Oh Mother DADA, what is one to do? Journals, self-indulgent books, obscure paintings, angry, bitter music and all that you’ve produced. None of it was worth a damn. In what direction do we go now with your sacred message?

Maybe we should abandon the species and our hopes that they will learn to save themselves. Maybe we ought to take our time to look into the colors and to enjoy our personal spectacle here on the planet like a Beat poem, something written which can only allude to a moment that can never be recreated. Maybe we should learn to find God’s reflection in every mirror cascading around the activities of every atom of everything that has existed and be content. Maybe we should forget about the government and the wars and the politics, leaving them to make a Hell of their own lives. Maybe we should use our creative energies to form for ourselves a nouveau Garden of Eden to be kept forever pure of the hysteria of a world which even DADA in all of its grace through all of the madness of time corrupted even DADA in the end. Maybe we should take time to finally edit our unfinished artworks. Maybe some day some other creature, some other species which is more rational, will pick up our pieces and learn from the lessons that you, DADA, have carried inside your cleverly defended labyrinth which from the bird’s eye view reads as the history of man’s mistakes in all of his doings.
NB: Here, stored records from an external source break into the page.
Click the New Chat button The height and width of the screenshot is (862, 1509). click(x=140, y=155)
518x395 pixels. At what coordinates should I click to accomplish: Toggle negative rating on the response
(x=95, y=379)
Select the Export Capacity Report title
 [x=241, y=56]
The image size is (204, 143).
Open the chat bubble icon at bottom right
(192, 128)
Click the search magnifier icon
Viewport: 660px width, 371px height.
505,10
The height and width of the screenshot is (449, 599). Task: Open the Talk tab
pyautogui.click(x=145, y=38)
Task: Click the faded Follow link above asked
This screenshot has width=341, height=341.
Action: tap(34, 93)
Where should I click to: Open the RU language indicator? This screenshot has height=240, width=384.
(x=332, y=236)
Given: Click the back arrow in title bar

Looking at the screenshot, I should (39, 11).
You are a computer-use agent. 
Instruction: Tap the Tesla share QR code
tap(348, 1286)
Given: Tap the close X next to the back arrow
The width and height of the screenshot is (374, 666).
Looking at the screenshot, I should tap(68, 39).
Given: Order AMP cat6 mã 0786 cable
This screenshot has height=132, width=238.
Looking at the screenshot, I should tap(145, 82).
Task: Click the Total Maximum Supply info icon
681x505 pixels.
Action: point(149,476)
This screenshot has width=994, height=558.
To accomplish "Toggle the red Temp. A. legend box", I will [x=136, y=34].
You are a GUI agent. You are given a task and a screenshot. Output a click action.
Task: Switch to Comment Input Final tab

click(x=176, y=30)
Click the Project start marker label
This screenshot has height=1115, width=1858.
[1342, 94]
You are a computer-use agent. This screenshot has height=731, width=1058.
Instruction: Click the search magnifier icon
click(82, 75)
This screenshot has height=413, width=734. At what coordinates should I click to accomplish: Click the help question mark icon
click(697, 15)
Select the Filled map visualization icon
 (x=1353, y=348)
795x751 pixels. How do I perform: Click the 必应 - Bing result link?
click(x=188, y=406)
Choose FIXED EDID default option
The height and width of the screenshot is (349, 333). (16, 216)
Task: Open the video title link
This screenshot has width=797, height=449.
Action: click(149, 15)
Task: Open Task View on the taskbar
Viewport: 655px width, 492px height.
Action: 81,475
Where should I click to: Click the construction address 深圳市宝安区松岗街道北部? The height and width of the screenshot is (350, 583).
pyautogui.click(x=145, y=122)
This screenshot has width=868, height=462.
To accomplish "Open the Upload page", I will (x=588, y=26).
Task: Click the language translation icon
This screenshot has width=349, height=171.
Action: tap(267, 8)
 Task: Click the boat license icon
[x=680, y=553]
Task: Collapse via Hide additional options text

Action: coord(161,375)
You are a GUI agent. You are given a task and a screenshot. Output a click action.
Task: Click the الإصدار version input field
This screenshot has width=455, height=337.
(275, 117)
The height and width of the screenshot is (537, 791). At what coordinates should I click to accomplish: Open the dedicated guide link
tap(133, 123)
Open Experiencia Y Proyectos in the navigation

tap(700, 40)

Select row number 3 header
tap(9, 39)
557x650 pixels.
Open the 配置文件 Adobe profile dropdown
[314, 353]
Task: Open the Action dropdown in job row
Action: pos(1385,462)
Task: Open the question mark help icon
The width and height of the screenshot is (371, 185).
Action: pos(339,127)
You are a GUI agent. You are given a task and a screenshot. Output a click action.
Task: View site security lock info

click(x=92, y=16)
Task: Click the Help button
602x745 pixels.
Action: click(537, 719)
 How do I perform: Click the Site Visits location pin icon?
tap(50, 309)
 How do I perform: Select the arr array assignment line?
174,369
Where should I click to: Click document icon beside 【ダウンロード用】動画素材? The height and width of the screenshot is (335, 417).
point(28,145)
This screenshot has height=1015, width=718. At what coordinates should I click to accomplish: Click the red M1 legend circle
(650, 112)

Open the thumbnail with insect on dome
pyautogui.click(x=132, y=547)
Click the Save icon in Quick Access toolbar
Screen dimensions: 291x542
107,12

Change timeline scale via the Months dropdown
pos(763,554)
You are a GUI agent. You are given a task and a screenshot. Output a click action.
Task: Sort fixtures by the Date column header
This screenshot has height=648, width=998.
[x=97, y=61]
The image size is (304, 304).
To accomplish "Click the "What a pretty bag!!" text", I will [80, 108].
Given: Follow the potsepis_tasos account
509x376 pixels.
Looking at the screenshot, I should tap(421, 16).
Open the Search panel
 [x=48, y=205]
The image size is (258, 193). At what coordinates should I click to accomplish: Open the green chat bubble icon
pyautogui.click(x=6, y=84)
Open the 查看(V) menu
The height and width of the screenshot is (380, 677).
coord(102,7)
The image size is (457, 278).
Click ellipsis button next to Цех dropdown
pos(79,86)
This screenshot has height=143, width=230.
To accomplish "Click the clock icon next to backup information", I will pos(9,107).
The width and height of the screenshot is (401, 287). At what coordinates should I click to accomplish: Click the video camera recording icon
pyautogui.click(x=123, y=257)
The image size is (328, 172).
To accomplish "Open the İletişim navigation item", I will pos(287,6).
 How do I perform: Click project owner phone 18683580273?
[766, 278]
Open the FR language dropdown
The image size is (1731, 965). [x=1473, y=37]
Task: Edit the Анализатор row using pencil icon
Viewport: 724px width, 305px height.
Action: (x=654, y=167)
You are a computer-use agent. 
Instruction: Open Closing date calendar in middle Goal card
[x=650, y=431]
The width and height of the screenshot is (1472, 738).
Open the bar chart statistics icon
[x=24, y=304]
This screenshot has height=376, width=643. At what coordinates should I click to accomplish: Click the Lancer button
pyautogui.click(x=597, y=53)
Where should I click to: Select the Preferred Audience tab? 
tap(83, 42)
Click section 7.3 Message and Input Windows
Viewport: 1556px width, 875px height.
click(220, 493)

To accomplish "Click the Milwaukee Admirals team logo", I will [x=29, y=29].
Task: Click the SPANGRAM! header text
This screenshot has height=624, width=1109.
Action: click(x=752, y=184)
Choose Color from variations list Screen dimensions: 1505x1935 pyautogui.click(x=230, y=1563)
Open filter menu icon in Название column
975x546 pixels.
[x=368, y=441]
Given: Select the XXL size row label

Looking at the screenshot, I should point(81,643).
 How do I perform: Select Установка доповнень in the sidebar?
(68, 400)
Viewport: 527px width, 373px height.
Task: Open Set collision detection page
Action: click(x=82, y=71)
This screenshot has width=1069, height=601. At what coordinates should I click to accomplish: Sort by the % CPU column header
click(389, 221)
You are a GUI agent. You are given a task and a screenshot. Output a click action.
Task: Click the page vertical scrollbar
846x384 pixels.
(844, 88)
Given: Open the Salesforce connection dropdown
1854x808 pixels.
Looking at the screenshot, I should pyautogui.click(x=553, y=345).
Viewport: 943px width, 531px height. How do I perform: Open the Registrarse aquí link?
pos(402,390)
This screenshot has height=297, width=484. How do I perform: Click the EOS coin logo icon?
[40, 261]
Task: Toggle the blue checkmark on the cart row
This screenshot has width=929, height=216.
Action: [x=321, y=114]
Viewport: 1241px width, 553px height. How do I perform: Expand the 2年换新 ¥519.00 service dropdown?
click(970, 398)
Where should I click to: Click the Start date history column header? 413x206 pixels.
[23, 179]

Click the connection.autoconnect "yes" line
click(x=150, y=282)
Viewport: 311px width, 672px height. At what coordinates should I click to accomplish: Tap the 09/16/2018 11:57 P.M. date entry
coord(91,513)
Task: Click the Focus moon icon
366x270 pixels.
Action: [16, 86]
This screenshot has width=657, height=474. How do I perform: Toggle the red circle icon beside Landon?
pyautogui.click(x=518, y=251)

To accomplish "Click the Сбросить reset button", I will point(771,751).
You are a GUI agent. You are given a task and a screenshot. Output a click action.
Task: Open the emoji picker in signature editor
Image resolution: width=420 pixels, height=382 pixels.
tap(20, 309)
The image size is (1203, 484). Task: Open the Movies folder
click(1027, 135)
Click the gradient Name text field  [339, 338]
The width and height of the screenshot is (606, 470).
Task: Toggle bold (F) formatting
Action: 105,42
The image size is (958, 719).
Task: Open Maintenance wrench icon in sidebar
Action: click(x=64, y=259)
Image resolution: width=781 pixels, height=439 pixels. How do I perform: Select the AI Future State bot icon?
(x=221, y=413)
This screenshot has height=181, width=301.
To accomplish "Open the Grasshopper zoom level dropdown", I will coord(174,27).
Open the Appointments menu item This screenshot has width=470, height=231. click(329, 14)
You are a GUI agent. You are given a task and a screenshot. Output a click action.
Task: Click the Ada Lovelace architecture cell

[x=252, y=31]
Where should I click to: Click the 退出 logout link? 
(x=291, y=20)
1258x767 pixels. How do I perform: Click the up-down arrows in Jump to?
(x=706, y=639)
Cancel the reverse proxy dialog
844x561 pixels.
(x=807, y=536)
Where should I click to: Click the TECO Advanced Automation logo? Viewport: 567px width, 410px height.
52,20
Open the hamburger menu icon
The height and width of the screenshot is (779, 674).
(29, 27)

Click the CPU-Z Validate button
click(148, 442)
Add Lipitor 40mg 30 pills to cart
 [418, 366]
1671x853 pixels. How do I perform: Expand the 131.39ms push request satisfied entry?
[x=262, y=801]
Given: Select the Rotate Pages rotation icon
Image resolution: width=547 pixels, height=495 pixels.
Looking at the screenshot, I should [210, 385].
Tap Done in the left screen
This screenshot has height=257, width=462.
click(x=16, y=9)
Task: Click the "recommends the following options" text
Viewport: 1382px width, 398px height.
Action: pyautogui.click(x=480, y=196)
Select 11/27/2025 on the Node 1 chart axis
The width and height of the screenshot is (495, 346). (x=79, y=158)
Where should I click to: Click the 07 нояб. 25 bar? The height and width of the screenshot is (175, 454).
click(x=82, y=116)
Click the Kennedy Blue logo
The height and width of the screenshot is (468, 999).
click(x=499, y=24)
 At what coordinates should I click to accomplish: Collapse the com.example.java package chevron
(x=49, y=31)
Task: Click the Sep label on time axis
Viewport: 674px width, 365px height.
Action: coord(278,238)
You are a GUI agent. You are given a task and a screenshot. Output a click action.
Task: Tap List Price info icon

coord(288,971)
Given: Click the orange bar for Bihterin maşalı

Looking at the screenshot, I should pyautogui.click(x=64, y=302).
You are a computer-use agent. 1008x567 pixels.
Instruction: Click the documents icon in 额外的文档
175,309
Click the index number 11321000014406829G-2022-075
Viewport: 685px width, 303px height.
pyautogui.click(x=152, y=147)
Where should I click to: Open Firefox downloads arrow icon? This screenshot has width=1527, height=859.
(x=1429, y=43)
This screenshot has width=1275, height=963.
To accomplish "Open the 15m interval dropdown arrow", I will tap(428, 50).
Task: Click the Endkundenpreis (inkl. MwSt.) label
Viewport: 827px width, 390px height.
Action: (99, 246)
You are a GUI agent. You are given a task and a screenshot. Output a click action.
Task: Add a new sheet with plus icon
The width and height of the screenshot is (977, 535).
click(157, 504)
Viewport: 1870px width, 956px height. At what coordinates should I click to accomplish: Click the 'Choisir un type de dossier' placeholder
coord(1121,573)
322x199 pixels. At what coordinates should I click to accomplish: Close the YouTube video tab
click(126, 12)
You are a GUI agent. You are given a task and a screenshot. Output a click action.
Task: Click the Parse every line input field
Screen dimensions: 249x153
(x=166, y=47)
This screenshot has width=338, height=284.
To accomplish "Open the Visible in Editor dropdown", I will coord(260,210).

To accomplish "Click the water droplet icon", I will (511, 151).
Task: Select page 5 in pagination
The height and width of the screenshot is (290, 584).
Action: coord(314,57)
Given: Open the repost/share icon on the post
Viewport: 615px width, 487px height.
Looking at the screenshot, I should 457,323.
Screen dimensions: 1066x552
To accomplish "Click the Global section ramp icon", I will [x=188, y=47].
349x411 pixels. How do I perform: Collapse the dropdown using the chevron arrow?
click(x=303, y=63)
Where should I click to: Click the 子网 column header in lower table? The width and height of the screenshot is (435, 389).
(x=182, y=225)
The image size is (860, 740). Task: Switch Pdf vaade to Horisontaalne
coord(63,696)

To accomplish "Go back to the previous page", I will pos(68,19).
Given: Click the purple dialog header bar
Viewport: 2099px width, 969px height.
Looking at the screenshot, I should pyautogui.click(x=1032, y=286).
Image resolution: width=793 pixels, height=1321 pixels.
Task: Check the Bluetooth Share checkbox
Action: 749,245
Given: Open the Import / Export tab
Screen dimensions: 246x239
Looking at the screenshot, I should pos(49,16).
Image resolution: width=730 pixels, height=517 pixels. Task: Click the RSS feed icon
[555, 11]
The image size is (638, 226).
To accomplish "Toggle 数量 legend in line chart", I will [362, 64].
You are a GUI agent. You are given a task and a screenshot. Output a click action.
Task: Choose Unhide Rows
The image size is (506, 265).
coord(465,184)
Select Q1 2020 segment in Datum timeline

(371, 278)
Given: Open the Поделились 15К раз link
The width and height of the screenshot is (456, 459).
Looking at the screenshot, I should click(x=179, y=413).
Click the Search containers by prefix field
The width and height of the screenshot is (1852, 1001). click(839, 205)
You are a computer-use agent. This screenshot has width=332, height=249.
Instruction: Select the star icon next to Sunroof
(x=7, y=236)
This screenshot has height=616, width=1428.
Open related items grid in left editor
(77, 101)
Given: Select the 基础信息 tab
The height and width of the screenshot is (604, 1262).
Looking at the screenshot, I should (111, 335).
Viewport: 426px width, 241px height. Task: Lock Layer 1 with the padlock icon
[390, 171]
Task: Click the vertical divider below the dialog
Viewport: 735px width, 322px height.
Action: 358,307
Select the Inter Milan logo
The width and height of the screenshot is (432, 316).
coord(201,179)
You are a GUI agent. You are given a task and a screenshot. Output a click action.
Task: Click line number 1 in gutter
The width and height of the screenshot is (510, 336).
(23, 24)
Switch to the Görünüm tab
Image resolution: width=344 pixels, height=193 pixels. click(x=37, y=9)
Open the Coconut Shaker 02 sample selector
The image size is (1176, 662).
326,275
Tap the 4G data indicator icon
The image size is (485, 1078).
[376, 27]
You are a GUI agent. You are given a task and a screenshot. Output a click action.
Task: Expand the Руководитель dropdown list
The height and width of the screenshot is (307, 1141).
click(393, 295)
I love you DADA, because you never told me what the answer was. That was the answer. There are no answers. It is always this thing, and it is always wrong, and to make ammends with it one must learn a kind of flexibility and readiness for abandonment, one must craft a kind of celebratory spirit around the tragedy of the whole thing, which is such a difficult and exhausting task to keep up for the remainder of one’s life. But if you were easy, DADA, and you wore your message on your sleeve, we would not want you.

Just one more example of the absurdity which lies inside of our hearts and our minds which expresses itself in everything that we do as a species no matter how much time we invest in discussing the finer details of Ethical Philosophy.

Ah, to be one of the Cult of DADA, it is a heavy and loathesome burden, for there is no sure way to end up on the shores of this delusional island without at first passing through that which DADA was built to destroy, for DADA is transmitted to people, or rather people are transmitted to DADA, through War and War alone it seems. I was delivered to DADA with the keys to POW cages in my hands which was, comparatively, a rather easy entrance. Some come through blood and some through fire. They crawl across DADA’s threshold with a rifle in their hand and a brand new horrible memory of some terrible thing which could never be undone. Nobody leaves the DADA alive.

My ruminations are interrupted by a man hanging from the fence which surrounds this Bunker of Culture. His fingers push through the links in the fence in a way that reminds me of the detainees. He wants to ask me if I am a florist.

I want to tell him that there are no flowers in the DADA, because in the flower there is nothing against which one could rebel, but I chose instead to stare at him as if he has interupted me in the middle of something  very important.

“Yes. In a way. In a sort of a way. I guess that I am.”